Léopold III face à l'invasion
Au matin du 10 mai 1940, l'Allemagne envahit la Belgique neutre. À Bruxelles, le roi doit incarner la réaction du pays. Son père, le roi Albert, est resté dans la mémoire nationale comme le « Roi-Chevalier » qui prit personnellement la tête de l'armée en 1914 et symbolisa la résistance belge.
Léopold dispose de plusieurs postures. Assumer lui-même le commandement en chef de l'armée, sur les traces de son père, pour galvaniser la nation et peser sur la conduite des opérations.

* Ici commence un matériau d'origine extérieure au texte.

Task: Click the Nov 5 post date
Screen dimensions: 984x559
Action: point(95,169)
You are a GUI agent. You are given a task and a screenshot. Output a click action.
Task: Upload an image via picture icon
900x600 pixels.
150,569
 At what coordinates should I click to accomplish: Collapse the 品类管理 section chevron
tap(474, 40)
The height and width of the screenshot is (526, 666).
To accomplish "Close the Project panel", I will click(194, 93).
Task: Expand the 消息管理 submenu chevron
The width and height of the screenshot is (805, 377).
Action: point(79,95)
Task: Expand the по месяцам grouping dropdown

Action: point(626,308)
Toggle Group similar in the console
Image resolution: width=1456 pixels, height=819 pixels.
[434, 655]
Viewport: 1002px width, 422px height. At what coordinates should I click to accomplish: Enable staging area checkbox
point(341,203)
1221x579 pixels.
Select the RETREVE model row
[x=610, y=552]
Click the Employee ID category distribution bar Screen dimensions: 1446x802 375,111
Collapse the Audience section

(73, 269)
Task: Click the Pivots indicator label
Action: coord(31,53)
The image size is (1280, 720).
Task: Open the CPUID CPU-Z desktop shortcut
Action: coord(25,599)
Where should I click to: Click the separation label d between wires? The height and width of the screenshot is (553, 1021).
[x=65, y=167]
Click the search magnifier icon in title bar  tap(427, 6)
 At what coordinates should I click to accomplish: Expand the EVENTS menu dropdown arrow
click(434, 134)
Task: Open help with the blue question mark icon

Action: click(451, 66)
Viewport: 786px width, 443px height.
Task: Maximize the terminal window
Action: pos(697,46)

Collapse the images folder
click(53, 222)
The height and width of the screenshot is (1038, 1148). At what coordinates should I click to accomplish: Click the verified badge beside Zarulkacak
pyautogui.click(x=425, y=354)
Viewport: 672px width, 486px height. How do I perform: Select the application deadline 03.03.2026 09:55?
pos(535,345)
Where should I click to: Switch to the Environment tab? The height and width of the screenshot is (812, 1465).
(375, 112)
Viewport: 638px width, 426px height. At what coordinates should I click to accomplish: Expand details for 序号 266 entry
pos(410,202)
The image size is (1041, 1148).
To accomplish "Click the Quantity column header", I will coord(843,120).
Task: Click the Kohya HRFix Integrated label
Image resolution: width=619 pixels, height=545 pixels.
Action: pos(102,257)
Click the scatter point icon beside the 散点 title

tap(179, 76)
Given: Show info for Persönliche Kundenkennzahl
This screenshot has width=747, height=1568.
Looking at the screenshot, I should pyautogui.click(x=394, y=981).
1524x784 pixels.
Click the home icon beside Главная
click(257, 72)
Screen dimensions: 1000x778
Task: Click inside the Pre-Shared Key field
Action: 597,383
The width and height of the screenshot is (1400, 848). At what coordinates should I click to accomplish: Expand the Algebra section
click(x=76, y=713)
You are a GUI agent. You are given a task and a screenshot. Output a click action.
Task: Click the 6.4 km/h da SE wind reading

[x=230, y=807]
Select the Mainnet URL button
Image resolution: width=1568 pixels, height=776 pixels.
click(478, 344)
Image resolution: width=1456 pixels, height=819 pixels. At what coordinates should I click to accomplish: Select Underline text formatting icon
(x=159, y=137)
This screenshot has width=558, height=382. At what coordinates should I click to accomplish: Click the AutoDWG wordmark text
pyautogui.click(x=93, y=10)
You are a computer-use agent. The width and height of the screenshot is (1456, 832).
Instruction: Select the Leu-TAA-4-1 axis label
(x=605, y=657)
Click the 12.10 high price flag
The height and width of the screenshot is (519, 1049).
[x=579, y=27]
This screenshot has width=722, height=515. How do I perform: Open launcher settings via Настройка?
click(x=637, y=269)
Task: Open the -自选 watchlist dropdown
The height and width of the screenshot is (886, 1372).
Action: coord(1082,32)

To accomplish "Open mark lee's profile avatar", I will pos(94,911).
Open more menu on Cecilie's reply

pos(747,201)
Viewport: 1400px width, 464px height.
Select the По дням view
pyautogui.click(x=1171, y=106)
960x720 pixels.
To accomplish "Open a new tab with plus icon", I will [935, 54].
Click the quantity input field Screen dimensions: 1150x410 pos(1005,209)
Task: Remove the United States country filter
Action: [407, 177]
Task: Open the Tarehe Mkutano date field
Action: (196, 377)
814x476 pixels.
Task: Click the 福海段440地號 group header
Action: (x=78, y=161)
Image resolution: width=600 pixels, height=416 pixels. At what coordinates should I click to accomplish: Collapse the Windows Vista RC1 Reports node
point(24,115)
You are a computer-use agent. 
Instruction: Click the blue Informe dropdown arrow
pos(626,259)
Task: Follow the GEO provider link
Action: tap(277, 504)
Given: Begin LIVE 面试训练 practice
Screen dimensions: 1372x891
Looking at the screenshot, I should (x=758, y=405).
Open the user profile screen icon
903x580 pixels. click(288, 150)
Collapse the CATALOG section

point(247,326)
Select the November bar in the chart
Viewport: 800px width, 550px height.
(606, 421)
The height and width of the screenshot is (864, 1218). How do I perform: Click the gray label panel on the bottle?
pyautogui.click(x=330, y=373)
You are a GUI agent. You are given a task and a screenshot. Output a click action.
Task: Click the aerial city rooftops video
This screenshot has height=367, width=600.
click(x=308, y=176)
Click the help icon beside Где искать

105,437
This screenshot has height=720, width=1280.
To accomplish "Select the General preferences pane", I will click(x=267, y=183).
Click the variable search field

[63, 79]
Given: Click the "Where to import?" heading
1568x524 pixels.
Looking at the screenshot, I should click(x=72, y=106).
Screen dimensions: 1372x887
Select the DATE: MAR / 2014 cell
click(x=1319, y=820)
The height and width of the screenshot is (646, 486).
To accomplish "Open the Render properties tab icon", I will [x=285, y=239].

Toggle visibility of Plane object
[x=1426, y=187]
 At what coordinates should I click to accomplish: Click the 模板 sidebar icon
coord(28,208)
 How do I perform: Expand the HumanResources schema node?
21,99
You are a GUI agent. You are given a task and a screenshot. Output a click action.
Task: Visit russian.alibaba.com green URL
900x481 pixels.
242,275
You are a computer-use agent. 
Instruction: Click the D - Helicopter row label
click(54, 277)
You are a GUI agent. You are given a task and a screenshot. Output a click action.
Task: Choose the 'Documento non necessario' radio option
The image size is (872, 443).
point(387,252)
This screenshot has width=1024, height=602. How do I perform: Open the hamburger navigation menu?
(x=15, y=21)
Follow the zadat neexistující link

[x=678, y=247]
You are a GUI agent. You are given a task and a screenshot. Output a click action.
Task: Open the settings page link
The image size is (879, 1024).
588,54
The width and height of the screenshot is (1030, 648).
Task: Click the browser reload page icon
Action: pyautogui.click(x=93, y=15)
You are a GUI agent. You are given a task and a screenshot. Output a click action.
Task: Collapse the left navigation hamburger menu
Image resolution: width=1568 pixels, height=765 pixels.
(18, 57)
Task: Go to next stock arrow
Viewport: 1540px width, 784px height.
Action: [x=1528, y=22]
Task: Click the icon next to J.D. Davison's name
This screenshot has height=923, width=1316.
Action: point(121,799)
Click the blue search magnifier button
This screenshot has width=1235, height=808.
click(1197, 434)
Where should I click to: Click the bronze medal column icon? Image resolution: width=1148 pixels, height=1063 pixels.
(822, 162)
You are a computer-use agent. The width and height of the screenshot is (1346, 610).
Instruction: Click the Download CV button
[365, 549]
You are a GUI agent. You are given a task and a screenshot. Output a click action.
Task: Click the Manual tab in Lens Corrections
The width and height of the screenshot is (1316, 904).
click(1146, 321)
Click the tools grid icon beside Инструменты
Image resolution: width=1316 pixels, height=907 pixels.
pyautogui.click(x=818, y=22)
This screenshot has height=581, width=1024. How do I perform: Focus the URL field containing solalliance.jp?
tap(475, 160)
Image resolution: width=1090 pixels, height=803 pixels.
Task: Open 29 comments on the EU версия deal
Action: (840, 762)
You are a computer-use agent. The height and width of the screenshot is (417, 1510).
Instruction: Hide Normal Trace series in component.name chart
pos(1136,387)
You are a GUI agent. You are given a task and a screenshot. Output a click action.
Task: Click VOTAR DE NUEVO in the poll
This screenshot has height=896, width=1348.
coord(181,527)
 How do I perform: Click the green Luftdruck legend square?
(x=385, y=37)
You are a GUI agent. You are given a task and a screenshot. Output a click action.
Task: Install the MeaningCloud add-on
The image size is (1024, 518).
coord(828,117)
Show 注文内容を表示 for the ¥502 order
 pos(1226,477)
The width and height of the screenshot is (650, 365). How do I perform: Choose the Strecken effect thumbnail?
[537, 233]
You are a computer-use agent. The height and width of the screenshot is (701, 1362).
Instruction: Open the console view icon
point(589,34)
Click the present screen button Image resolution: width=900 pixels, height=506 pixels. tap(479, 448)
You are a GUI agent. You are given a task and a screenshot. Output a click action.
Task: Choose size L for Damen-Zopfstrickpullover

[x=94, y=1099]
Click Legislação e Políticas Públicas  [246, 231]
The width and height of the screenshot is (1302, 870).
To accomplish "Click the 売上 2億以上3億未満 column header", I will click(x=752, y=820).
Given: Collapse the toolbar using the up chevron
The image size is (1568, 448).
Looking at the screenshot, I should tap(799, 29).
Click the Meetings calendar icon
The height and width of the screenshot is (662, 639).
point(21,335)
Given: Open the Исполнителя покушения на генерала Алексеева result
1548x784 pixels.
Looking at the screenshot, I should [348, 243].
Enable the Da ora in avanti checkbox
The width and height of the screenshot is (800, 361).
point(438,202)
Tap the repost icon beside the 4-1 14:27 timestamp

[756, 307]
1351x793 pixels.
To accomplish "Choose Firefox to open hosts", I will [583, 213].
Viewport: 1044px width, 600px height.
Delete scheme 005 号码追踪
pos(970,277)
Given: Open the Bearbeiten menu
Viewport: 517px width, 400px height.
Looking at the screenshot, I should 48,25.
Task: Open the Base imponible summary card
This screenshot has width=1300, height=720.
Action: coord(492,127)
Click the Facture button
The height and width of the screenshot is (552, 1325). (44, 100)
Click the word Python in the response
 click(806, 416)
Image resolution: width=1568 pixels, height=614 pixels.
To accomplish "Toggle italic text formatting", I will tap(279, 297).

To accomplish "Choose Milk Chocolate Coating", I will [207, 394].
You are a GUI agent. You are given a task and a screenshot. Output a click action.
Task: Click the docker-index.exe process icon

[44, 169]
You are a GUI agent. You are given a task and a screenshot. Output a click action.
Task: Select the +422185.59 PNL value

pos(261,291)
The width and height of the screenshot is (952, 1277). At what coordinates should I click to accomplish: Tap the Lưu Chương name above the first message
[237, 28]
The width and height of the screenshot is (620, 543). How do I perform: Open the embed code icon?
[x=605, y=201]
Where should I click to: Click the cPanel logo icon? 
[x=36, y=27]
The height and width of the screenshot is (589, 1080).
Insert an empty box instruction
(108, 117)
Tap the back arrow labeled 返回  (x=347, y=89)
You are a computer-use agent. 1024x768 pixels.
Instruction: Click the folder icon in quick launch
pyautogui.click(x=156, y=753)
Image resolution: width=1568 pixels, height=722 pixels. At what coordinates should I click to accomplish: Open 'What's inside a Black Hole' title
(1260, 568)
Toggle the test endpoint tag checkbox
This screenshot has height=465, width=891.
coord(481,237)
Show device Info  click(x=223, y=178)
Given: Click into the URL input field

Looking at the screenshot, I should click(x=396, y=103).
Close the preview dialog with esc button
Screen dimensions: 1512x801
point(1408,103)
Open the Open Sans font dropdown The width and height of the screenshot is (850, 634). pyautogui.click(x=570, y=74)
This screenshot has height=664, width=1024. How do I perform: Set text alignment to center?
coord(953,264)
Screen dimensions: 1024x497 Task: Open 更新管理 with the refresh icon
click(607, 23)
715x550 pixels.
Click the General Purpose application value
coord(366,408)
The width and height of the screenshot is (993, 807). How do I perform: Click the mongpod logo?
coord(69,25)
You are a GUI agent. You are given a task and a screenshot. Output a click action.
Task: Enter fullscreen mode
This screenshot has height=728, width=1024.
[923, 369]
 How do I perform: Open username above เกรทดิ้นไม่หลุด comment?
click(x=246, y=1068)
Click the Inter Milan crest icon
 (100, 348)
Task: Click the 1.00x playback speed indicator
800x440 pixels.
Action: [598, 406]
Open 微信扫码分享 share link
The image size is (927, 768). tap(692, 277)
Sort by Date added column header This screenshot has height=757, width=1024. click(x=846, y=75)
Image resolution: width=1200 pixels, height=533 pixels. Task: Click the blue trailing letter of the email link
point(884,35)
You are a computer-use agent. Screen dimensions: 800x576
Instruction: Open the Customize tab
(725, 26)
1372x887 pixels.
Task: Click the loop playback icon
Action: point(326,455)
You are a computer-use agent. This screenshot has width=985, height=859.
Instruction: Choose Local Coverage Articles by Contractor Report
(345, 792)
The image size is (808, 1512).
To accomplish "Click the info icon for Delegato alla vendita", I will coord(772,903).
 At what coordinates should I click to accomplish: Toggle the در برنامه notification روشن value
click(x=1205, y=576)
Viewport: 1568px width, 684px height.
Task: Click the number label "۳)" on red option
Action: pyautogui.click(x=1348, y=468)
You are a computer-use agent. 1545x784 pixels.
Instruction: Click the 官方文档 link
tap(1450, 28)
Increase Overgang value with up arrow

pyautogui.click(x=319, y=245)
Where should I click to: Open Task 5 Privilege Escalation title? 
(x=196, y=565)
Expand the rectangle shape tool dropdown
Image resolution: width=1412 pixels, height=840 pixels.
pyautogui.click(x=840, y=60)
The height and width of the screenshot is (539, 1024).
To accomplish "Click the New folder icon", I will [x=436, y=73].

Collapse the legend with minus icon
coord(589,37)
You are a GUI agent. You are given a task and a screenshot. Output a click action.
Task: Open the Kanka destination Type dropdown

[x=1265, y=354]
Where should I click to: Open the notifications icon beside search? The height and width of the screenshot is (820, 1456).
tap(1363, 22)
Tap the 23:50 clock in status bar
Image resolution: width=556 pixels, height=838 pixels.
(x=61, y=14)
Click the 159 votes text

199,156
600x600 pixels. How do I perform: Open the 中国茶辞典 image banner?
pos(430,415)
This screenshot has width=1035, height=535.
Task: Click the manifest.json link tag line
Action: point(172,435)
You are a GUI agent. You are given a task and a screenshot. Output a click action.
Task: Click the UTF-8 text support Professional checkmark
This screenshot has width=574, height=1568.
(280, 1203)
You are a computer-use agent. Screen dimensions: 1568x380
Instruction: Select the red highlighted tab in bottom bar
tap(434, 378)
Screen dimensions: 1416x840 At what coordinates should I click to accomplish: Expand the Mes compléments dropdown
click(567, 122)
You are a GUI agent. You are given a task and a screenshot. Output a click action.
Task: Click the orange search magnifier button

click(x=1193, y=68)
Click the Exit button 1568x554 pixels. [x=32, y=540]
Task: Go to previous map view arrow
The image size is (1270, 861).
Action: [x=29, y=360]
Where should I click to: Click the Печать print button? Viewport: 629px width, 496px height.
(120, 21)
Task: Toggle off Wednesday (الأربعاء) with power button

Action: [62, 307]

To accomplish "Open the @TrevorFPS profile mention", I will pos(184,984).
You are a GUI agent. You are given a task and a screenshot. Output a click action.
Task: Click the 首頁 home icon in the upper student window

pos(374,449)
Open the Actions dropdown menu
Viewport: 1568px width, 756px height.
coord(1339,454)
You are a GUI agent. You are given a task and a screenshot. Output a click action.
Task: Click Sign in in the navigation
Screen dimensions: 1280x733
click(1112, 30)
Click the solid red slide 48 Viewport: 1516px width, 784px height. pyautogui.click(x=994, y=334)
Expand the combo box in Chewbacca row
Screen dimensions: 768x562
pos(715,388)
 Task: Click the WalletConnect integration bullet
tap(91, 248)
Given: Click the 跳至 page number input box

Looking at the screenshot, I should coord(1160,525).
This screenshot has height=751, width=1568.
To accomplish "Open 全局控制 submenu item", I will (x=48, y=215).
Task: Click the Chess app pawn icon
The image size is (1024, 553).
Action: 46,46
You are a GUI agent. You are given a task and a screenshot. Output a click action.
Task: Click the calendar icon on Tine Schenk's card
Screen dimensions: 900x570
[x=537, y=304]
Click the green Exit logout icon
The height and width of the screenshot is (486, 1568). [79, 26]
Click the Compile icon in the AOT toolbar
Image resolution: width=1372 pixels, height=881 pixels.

Ou s'en remettre à son état-major et au gouvernement, en se cantonnant à un rôle constitutionnel et symbolique, laissant les militaires diriger la bataille.
Le choix n'est pas anodin. En se faisant chef de guerre, le roi lie son destin à celui de l'armée — y compris en cas de défaite et de capitulation, où sa position pourrait le placer en porte-à-faux avec un gouvernement qui, lui, pourrait poursuivre la lutte depuis l'étranger. Constitutionnellement, ses ministres restent responsables ; mais sur le terrain, la question de savoir qui commande, et au nom de quoi, va peser sur toute la campagne des 18 jours.
Bruxelles, 10 mai 1940, vous êtes le roi Léopold III : quel rôle prendre à la tête de l'armée face à l'invasion ?
Léopold assuma le commandement en chef, à la tête de l'armée : il prend le commandement de l'armée belge, déclarant se mettre à sa tête « comme son père en 1914, avec la même confiance et la même foi ». Cette posture le soude à ses troupes durant la campagne des 18 jours, mais elle le conduit aussi, le 28 mai, à décider seul de la capitulation, en restant avec son armée plutôt que de suivre son gouvernement en exil. La rupture entre le roi et ses ministres, amorcée dès la mi-mai, débouchera sur la longue et amère « Question royale » de l'après-guerre. En liant son sort à celui de l'armée, Léopold a engagé bien plus que la bataille de 1940.